:: Task brief ::
Scan the entries for the word "logo", and copy every line where it appears.

:: Task input ::
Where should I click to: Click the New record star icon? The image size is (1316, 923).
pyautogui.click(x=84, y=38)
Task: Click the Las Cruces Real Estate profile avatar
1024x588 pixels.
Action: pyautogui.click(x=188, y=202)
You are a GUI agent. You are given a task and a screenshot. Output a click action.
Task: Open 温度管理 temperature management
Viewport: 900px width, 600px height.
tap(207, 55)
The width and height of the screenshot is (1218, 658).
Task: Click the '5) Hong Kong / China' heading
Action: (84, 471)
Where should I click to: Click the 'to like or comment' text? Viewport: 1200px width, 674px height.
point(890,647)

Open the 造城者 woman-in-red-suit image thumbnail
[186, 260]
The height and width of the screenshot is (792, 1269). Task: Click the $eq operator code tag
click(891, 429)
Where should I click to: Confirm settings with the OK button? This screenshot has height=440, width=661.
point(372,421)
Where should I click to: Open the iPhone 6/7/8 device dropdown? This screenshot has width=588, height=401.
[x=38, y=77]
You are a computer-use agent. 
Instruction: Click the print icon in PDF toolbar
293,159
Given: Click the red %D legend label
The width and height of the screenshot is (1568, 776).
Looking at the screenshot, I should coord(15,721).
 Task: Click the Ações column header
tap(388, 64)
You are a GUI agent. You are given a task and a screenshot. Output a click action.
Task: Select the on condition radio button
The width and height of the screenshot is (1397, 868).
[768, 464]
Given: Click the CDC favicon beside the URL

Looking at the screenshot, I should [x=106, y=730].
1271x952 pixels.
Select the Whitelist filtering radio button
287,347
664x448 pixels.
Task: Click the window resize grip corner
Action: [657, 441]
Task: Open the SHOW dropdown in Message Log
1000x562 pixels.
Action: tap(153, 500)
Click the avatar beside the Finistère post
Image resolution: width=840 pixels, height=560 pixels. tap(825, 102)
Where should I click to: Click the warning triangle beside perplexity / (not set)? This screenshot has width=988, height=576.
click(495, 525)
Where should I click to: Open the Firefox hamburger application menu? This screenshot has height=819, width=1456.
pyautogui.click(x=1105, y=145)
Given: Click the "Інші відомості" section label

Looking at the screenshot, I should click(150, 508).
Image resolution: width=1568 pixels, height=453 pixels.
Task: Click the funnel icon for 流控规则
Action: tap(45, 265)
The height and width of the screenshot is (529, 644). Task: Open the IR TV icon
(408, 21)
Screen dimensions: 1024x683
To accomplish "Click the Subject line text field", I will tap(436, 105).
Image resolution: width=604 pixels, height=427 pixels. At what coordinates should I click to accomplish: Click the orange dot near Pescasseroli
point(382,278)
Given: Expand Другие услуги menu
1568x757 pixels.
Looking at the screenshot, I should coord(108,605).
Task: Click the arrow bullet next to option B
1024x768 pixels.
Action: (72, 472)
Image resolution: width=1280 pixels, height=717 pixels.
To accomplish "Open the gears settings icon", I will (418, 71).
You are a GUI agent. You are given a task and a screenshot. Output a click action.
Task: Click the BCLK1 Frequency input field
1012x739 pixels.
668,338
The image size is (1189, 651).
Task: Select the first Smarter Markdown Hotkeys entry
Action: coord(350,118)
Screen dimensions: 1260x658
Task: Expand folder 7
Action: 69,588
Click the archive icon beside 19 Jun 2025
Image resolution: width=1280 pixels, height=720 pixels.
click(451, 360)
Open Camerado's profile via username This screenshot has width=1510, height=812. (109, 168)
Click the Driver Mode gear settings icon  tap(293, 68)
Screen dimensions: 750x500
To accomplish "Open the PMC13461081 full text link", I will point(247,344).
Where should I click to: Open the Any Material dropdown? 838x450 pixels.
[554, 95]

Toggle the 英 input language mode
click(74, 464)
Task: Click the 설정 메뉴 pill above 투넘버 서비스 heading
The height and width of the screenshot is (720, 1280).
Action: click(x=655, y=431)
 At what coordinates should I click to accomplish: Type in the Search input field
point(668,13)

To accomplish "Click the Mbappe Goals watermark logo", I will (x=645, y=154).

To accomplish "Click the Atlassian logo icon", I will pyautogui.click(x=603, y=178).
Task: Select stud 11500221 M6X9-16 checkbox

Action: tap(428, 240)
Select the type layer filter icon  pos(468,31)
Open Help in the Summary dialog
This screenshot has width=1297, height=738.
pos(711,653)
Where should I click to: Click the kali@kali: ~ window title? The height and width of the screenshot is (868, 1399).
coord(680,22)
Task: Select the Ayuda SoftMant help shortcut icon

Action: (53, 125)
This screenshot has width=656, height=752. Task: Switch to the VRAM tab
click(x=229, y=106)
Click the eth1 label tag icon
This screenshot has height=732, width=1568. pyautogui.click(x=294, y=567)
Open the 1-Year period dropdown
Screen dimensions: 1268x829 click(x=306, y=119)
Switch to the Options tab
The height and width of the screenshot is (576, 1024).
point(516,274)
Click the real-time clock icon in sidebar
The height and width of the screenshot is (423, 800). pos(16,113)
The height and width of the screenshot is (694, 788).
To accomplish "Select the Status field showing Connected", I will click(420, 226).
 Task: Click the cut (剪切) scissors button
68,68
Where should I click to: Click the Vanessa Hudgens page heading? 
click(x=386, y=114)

:: Answer ::
To accomplish "Click the Mbappe Goals watermark logo", I will (x=645, y=154).
To accomplish "Click the Atlassian logo icon", I will pyautogui.click(x=603, y=178).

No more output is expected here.